First, substitute $$u(x)$$ into $$f(t)$$ to find $$f(u(x))$$.

$$f(u(x)) = f(x^2) = \sin (x^2)^2 = \sin x^4$$

Next, find the derivative of the upper limit of integration, $$u'(x)$$.

$$u'(x) = \frac{d}{dx}(x^2) = 2x$$

**step4 Apply the formula to find the derivative**

Now, substitute the calculated parts into the derivative formula $$F'(x) = f(u(x)) \cdot u'(x)$$.

$$F'(x) = (\sin x^4) \cdot (2x)$$

Rearrange the terms for a standard presentation.

$$F'(x) = 2x \sin x^4$$

Alternative answer

Answer: $F'(x) = 2x \sin x^4$ Explain
This is a question about <knowing how to take the derivative of an integral (it's called the Fundamental Theorem of Calculus, combined with the Chain Rule!)> . The solving step is:

We have a special function $F(x)$ that is defined as an integral. To find its derivative, $F'(x)$, we use a cool trick we learned!

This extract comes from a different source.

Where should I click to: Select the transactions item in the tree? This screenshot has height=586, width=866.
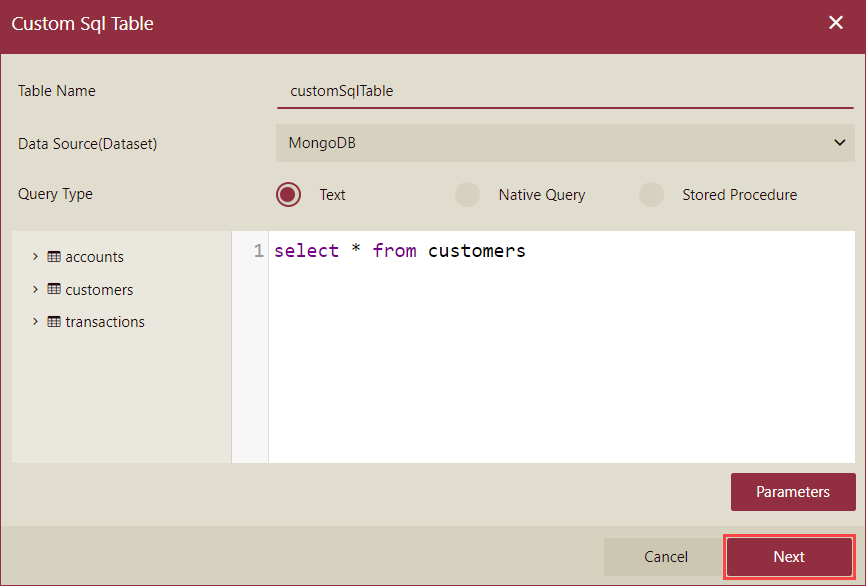pyautogui.click(x=105, y=322)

1. First, we look at the upper limit of the integral, which is $x^2$. This is like our "inner function".
2. Next, we look at the function inside the integral, which is $\sin \theta^2$.
3. The rule says we take the function inside the integral and plug our upper limit ($x^2$) into it. So, $\sin \theta^2$ becomes $\sin (x^2)^2$, which simplifies to $\sin x^4$.
4. Finally, we multiply this whole thing by the derivative of our upper limit ($x^2$). The derivative of $x^2$ is $2x$.

So, we put it all together: $(\sin x^4) \times (2x)$.
That gives us $F'(x) = 2x \sin x^4$.

Alternative answer

Answer: <tex>$$F^{\prime}(x) = 2x \sin (x^4)$$</tex>

Explain
This is a question about finding the derivative of a definite integral where the upper limit is a function of x. This uses the Fundamental Theorem of Calculus combined with the Chain Rule. . The solving step is:

First, we need to find the derivative of `F(x) = \int_{0}^{x^{2}} \sin \theta^{2} d \theta`.
This is a special kind of problem where the upper limit of the integral is not just 'x', but a function of 'x' (in this case, `x^2`).

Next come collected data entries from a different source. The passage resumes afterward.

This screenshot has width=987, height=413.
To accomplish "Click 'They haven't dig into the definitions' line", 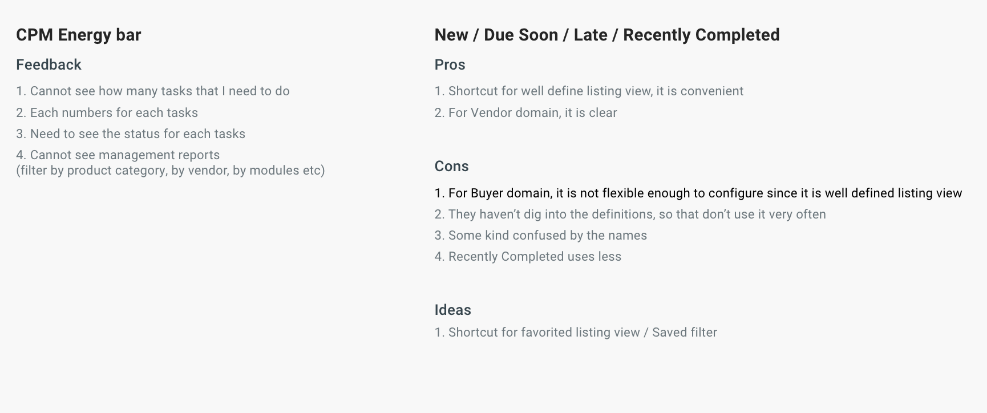I will (x=630, y=215).
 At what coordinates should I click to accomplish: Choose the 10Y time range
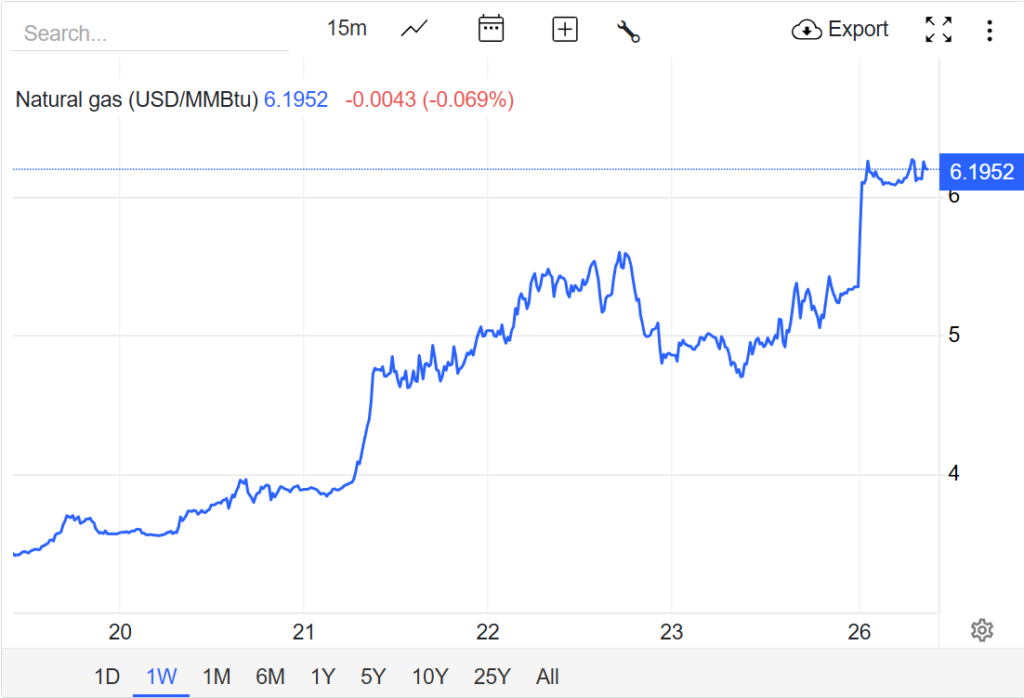(x=429, y=677)
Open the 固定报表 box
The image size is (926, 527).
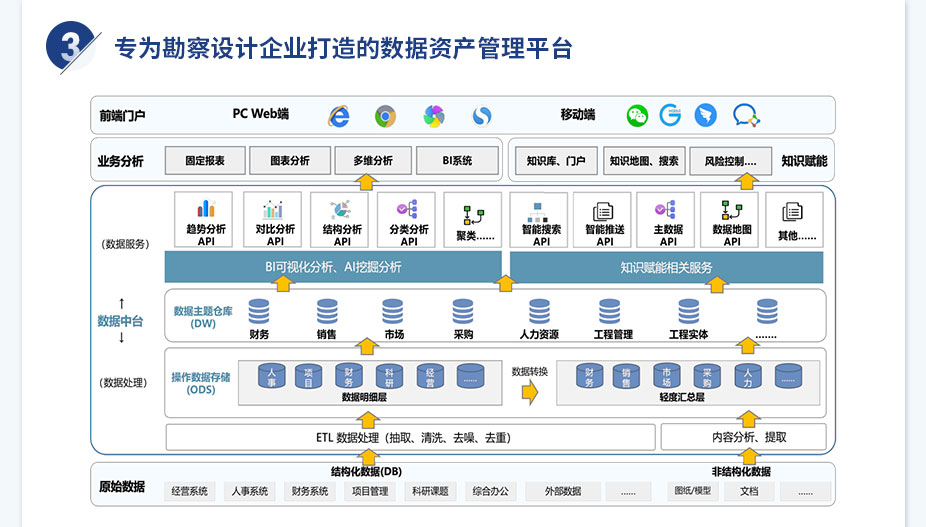204,161
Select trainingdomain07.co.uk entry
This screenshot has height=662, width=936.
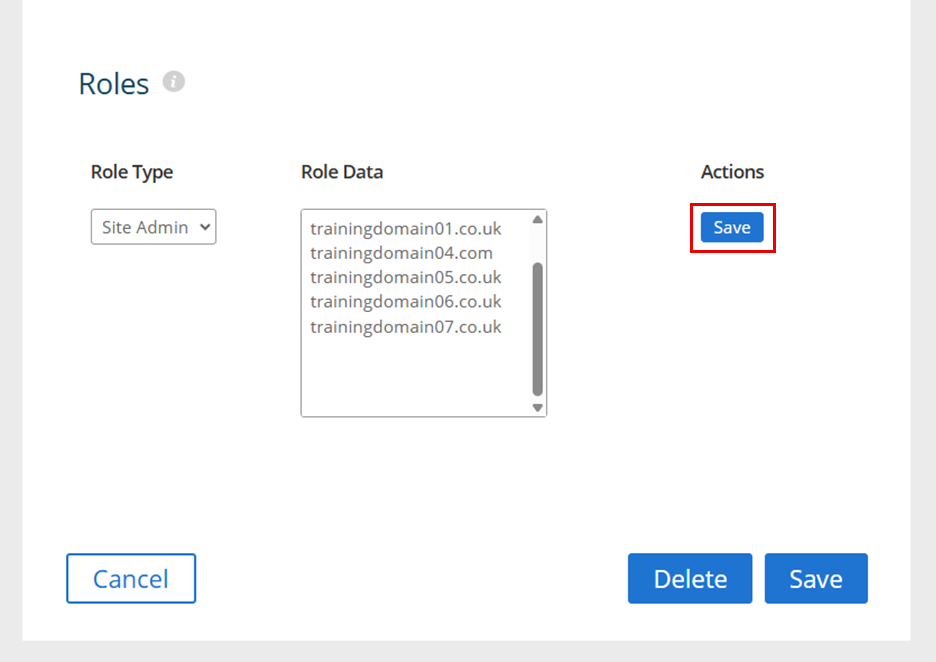coord(405,326)
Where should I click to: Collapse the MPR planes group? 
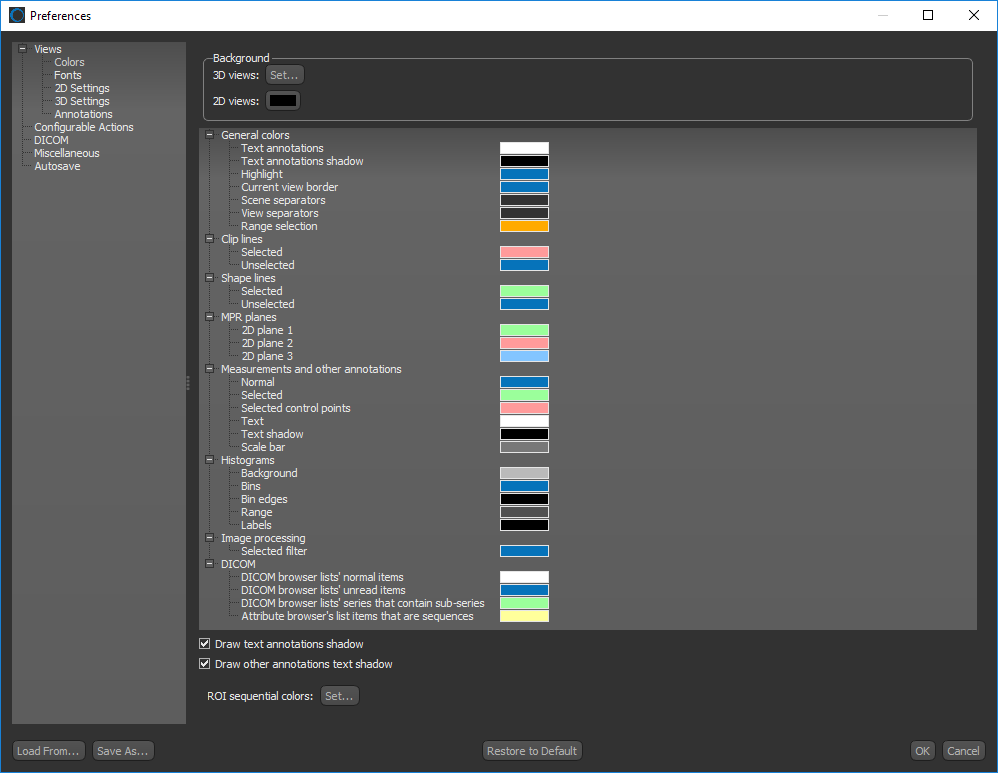[x=210, y=317]

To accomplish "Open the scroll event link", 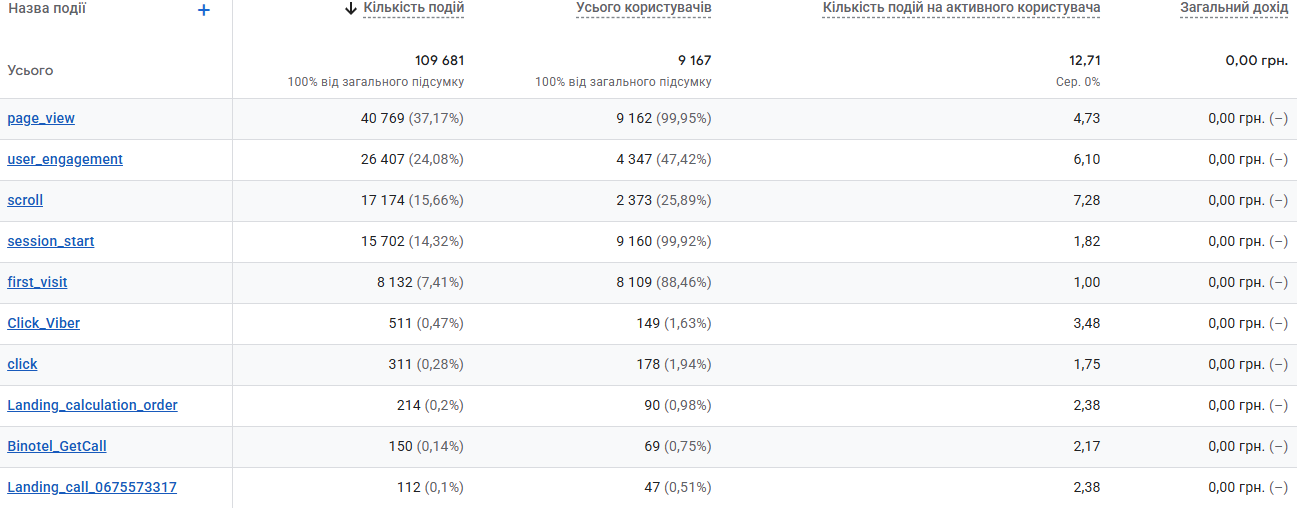I will click(25, 200).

To solve this, we use a rule that combines the Fundamental Theorem of Calculus and the Chain Rule. Here's how I think about it:

1. **Imagine the upper limit was just 'x'**: If it were `\int_{0}^{x} \sin \theta^{2} d \theta`, the derivative would just be `\sin x^{2}` (by the Fundamental Theorem of Calculus).

2. **Deal with the function in the upper limit**: But our upper limit is `x^2`, not just `x`. So, first, we substitute `x^2` into the `\theta` part of the function inside the integral. This gives us `\sin (x^2)^{2}`, which simplifies to `\sin (x^4)`.

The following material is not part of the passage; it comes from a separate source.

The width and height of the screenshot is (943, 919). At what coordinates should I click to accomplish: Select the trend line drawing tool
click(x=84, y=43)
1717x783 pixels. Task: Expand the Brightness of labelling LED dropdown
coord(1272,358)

3. **Multiply by the derivative of the upper limit**: Because the upper limit is a function (`x^2`) and not just `x`, we have to multiply our result from step 2 by the derivative of that upper limit. The derivative of `x^2` is `2x`.

4. **Put it all together**: So, we combine the result from step 2 and step 3:
`F'(x) = \sin(x^4) * (2x)`

5. **Write it neatly**: We usually put the `2x` term at the front.
`F'(x) = 2x \sin(x^4)`

Alternative answer

Answer: $2x \sin(x^4)$ Explain
This is a question about how to find the rate of change (that's what $F'(x)$ means!) of something that's been "added up" (that's what the squiggly $\int$ sign, called an integral, means!). It's a cool trick from big-kid math called the **Fundamental Theorem of Calculus** combined with something called the **Chain Rule**. The solving step is:

1. First, let's think about what the integral part, $\int_{0}^{u} \sin \theta^{2} d \theta$, means. It's like adding up little tiny pieces of $\sin \theta^{2}$ from 0 all the way to $u$.
2. Now, the special trick from the Fundamental Theorem of Calculus says that if we want to find how fast this sum changes (its derivative) with respect to $u$, we just take the function inside the integral and plug in $u$ for $\theta$. So, the derivative of $\int_{0}^{u} \sin \theta^{2} d \theta$ with respect to $u$ would be $\sin(u^2)$.
3. But in our problem, the upper limit isn't just $u$, it's $x^2$! So, imagine $u$ is actually $x^2$. When we plug $x^2$ into $\sin(\theta^2)$, we get $\sin((x^2)^2)$, which is $\sin(x^4)$.
4. Here's where the Chain Rule comes in! Because the upper limit ($x^2$) is itself changing as $x$ changes, we have to multiply by how *that* part changes too. The way $x^2$ changes (its derivative) is $2x$.
5. So, we take our $\sin(x^4)$ from step 3 and multiply it by $2x$ from step 4.
6. Putting it all together, we get $F'(x) = \sin(x^4) \times 2x$, which is usually written as $2x \sin(x^4)$.